BRITAIN GAINS FROM OIL PRICE, WAR PAYMENTS
WASHINGTON
The British government is reaping unexpected, but welcome, net cash profits from the Gulf war, thanks to higher oil prices and the new offset payments from Germany. Higher taxes from oil companies in Britain's North Sea ($3.5 billion), plus German contributions (about $500 million), now more than compensate even the official figures for Britain's war outlays in the Gulf.
The British Department of Defense stated Jan. 31 that the ``total full operating cost through Jan. 30'' of the war through last week was L 1 billion. Defense officials add to this some L 100 million more for lost equipment and spent ammunition, a claimed total of US$2.1 billion.

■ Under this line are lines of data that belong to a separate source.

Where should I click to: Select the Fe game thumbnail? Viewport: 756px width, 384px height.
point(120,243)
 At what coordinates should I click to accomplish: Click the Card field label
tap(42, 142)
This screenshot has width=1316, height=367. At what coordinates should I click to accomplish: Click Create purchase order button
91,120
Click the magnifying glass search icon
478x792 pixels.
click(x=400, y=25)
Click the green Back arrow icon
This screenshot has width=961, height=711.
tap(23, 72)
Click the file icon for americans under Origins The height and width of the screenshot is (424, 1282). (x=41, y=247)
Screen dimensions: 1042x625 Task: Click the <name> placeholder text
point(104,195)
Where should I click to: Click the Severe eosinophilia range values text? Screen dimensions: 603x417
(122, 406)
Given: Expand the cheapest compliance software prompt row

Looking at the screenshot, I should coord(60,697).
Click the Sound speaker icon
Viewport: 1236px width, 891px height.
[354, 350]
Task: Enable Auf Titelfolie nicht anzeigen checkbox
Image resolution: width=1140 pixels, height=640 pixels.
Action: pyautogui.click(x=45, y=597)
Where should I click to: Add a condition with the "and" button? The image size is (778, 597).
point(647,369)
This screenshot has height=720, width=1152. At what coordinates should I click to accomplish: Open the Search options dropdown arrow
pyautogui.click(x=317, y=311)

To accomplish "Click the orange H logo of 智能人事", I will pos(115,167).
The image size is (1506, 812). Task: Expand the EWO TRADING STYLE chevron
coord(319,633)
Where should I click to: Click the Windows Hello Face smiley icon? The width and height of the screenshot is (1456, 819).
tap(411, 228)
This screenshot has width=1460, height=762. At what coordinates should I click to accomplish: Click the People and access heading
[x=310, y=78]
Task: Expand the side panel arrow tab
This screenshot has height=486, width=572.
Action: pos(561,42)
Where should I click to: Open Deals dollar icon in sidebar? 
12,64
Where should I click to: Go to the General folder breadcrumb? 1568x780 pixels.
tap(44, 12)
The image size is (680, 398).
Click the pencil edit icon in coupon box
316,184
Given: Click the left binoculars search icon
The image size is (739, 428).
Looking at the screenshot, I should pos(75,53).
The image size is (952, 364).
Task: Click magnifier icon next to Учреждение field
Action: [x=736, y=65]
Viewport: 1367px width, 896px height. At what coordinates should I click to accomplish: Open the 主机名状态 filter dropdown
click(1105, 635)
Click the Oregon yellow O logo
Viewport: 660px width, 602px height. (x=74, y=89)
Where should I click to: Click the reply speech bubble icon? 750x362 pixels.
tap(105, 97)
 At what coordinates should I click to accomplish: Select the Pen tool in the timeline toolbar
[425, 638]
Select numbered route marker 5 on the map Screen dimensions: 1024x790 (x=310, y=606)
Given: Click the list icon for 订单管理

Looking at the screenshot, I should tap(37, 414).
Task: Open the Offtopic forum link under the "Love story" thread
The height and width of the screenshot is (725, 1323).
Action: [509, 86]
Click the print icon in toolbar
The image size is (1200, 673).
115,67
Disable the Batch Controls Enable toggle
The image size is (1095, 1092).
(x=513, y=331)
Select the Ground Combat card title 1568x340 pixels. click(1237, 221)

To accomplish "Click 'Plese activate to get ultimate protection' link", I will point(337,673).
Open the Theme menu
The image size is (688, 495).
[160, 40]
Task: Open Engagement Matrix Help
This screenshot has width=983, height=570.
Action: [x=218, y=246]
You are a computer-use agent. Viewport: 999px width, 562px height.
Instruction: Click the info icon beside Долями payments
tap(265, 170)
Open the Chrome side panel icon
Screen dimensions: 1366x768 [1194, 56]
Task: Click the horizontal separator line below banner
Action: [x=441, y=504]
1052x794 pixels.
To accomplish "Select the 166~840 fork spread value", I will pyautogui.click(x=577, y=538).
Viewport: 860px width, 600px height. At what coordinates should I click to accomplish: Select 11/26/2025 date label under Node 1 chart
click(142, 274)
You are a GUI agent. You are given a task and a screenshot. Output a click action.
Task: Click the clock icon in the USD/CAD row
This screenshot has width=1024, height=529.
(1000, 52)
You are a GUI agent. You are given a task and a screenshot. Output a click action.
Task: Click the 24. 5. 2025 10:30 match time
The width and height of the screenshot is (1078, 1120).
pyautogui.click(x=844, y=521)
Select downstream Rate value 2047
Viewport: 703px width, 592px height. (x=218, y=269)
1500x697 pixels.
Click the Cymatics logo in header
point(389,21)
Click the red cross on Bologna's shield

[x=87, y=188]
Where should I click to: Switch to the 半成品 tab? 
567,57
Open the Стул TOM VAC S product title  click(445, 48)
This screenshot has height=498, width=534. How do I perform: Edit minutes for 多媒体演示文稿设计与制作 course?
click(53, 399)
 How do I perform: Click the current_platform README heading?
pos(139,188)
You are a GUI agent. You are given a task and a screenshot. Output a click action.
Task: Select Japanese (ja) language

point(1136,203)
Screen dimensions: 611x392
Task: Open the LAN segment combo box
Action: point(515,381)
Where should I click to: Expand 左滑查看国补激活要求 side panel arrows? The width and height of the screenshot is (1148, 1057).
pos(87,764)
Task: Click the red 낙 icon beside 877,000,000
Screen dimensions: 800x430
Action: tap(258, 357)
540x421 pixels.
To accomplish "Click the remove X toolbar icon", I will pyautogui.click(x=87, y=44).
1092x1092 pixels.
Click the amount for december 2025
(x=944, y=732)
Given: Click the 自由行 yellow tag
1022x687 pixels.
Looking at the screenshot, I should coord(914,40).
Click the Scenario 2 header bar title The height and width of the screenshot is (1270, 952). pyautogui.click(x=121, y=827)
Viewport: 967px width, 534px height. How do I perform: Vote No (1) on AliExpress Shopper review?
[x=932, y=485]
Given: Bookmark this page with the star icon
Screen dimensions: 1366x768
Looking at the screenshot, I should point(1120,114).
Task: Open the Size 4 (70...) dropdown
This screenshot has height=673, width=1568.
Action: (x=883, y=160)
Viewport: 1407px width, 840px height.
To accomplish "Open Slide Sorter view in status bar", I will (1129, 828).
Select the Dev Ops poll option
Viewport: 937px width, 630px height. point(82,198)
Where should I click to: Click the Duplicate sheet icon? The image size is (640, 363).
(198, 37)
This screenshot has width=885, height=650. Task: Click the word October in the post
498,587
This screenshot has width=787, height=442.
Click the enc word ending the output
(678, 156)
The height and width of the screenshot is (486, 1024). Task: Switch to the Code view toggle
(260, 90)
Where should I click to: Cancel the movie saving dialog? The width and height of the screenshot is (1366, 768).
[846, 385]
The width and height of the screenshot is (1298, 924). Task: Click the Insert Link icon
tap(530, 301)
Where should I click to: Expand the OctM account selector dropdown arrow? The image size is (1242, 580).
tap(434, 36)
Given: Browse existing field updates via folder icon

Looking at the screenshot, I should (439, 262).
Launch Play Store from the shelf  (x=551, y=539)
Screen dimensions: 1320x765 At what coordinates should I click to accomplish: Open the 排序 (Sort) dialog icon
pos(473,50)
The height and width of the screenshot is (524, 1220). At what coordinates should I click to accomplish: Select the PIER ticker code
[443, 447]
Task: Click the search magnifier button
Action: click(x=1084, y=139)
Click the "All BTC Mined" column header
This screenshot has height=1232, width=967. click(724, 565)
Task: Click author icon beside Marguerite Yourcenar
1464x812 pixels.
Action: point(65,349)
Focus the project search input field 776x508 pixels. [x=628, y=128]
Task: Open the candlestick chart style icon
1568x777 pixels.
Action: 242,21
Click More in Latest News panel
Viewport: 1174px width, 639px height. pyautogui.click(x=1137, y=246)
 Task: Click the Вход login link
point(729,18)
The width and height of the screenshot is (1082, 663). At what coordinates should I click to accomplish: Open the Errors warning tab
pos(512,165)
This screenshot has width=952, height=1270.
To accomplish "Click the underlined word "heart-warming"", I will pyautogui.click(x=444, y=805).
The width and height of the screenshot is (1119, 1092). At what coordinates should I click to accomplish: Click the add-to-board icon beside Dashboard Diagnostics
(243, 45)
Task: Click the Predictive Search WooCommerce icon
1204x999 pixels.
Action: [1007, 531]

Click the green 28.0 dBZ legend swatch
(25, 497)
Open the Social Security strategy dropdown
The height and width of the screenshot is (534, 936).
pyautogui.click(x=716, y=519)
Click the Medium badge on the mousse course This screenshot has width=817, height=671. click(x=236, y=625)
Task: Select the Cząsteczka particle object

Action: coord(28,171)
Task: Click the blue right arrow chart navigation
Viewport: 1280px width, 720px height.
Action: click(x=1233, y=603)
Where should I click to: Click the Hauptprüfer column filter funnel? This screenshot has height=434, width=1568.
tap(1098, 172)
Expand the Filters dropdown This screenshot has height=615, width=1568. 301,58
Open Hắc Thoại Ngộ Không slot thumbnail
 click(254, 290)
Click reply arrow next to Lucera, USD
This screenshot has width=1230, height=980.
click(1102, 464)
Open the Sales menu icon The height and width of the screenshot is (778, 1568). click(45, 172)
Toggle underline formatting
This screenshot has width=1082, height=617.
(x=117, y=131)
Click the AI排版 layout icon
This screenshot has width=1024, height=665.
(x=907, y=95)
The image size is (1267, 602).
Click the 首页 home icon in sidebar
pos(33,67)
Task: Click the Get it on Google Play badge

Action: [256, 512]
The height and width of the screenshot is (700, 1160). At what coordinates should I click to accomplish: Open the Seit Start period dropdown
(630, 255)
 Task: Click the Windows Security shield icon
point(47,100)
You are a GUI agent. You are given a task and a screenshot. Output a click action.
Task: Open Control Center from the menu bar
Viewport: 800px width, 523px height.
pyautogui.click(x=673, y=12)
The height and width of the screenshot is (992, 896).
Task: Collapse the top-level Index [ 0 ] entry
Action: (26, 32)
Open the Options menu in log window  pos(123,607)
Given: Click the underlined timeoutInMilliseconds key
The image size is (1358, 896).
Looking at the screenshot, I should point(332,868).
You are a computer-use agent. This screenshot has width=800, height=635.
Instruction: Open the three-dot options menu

Extra tax revenus have been large and are still growing, thanks to crisis-induced higher oil prices. The accumulated windfall from oil taxes and royalties, since early August, is at least $3.5 billion. The rate has slowed; the daily windfall was some $29 million in October, when oil prices peaked, but currently is still $10 million per day in spite of relatively depressed prices.
The German government Jan. 31 announced a grant of ``800 million marks plus additional war materiel,'' so that Britain's war coffers are now more than overfilled.
The British government profits especially from high oil prices, because the marginal tax rate on oil companies in the North Sea is 85-plus percent.
Britian's ``war profits'' are not yet declared; the British embassy in Washington ``didn't know and could not comment.'' Nonetheless, the oil companies are accruing the liabilities, and the cash begins to flow into the Exchequer late in February or early March.
Total receipts - taxes plus German grants - now aggregate more than $4 billion, twice the official war costs and possibly three times the real cash costs.